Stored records
········

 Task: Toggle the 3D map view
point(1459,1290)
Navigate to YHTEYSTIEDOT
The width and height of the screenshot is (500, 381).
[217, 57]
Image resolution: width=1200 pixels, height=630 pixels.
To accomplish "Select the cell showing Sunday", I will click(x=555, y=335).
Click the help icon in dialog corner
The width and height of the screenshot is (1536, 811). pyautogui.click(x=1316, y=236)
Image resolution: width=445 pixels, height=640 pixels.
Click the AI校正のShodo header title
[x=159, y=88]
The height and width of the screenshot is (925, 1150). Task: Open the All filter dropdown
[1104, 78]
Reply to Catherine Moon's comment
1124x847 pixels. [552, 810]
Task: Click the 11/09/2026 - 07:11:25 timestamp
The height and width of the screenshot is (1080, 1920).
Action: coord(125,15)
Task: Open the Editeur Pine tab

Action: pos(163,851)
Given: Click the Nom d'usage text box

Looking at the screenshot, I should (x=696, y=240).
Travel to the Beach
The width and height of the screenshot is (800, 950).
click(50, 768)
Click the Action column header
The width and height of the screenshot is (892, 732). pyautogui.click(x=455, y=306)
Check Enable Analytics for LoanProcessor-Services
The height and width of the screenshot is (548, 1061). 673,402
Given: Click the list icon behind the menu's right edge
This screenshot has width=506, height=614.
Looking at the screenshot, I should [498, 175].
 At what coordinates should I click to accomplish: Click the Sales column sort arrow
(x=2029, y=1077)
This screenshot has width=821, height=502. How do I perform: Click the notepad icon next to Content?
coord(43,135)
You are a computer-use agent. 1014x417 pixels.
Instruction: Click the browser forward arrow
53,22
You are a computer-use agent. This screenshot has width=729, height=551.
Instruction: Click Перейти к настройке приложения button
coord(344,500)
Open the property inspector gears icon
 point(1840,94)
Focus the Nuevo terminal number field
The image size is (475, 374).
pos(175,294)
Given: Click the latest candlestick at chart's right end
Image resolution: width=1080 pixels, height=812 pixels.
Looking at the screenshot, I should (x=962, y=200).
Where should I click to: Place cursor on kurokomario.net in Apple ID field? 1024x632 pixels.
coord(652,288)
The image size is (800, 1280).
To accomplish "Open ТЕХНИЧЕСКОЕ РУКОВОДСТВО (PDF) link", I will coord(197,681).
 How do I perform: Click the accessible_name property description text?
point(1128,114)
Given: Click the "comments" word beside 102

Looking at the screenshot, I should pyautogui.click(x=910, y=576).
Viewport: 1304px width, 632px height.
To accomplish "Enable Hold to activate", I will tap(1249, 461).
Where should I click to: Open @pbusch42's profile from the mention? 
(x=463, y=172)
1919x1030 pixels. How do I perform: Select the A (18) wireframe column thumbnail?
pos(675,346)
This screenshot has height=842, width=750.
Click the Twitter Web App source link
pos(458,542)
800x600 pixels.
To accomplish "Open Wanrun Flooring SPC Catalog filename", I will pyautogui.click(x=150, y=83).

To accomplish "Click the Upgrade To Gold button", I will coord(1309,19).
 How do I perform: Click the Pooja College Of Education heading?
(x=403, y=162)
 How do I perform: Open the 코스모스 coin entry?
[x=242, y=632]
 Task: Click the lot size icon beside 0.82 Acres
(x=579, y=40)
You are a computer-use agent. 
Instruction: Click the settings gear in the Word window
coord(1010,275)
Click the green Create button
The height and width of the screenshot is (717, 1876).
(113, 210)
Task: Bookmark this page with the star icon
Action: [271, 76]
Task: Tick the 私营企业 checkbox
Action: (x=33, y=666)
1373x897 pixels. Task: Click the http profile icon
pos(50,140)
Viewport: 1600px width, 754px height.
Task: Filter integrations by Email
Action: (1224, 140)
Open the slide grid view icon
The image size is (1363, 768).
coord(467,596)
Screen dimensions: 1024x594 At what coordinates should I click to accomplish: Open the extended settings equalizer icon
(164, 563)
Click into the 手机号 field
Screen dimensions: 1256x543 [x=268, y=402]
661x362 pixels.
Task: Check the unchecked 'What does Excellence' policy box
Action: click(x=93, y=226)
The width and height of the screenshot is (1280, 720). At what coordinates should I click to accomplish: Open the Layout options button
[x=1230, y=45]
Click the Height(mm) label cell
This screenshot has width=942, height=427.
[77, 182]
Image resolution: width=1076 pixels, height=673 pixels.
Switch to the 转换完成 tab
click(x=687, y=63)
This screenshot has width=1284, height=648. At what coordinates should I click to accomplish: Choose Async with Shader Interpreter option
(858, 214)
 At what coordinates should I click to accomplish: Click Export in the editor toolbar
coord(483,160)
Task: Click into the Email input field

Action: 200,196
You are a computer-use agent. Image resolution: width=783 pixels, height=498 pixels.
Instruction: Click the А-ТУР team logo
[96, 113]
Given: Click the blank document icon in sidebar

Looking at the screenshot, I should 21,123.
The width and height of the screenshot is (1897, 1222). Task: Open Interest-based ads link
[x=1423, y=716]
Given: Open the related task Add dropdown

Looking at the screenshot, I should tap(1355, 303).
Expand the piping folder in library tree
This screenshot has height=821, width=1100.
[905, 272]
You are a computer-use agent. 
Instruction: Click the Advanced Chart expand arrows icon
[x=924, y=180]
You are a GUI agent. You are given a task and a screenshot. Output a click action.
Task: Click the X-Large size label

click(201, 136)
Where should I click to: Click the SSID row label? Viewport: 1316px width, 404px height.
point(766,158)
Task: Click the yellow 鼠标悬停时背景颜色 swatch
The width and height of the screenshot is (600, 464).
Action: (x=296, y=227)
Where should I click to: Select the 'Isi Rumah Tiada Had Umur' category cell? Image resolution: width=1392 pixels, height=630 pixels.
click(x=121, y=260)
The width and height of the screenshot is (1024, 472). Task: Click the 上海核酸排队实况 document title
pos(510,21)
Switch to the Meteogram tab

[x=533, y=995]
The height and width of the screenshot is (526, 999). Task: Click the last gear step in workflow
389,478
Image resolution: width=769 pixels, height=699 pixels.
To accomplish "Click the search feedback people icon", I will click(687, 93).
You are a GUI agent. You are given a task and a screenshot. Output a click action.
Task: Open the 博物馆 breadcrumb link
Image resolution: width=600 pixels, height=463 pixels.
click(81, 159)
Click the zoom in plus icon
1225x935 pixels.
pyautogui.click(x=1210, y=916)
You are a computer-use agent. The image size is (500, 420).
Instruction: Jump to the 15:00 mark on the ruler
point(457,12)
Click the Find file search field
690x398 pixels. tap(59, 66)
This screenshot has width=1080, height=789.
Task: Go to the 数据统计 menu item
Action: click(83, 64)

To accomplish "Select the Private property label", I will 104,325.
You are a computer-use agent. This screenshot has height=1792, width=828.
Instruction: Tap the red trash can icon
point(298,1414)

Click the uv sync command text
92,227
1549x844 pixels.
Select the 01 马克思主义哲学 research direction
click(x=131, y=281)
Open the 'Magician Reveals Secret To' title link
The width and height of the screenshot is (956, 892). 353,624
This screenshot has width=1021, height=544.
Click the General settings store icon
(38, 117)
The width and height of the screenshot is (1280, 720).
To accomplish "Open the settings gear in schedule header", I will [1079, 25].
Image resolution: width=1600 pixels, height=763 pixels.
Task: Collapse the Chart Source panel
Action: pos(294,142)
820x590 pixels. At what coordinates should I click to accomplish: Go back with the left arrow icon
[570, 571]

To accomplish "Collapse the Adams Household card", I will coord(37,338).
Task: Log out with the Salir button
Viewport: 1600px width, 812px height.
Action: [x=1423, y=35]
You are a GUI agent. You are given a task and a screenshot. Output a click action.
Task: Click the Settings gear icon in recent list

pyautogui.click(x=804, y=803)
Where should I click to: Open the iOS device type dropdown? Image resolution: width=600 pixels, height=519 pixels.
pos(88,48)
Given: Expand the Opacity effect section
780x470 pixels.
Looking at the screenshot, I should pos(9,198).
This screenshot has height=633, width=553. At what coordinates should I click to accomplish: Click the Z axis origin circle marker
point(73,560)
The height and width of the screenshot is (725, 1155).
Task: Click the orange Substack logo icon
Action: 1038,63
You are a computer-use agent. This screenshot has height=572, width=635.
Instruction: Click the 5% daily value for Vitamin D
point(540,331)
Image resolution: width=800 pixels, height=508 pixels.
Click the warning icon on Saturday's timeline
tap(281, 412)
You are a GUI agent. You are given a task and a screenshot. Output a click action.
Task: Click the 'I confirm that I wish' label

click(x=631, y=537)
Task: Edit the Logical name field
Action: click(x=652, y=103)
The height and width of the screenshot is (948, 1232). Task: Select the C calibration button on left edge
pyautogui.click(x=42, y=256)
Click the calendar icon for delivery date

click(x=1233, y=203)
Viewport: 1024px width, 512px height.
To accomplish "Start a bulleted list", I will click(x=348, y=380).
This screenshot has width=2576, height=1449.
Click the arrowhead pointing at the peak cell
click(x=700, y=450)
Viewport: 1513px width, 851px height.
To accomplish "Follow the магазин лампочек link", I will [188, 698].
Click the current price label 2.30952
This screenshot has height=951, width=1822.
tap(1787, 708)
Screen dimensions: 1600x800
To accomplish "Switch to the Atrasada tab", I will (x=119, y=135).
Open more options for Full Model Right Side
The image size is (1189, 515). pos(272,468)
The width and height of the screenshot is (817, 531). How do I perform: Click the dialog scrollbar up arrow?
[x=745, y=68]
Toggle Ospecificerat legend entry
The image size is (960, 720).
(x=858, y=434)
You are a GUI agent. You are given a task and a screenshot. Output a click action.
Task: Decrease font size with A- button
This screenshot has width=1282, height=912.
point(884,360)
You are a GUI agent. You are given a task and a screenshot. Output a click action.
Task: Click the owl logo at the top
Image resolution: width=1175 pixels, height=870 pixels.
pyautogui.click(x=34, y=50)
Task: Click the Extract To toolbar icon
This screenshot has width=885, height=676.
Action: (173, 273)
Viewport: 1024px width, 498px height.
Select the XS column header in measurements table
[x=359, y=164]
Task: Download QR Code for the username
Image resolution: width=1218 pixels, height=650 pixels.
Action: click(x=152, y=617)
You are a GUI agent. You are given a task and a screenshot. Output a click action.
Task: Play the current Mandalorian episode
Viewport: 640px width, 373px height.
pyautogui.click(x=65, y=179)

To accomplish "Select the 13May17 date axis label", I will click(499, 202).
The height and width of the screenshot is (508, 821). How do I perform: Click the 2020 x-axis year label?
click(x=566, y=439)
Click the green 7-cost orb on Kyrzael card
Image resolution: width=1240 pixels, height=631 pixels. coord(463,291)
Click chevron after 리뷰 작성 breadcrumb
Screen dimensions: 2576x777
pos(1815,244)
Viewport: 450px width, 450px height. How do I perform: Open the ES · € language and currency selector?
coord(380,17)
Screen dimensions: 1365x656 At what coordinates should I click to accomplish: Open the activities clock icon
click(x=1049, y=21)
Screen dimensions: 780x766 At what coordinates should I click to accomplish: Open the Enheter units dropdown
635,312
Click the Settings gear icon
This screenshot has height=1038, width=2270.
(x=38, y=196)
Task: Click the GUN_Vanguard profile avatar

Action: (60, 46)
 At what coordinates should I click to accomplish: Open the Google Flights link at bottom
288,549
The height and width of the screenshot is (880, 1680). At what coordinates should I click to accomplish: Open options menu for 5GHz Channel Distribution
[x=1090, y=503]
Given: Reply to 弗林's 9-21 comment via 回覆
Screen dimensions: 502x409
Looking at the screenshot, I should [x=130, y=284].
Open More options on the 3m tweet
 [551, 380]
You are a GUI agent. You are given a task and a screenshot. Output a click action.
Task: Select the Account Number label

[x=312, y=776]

········

**ACTIVITY:** What is the number of lines in the entries above that include the word "current"? Answer with that number alone.

**RESPONSE TO THIS EXERCISE:** 2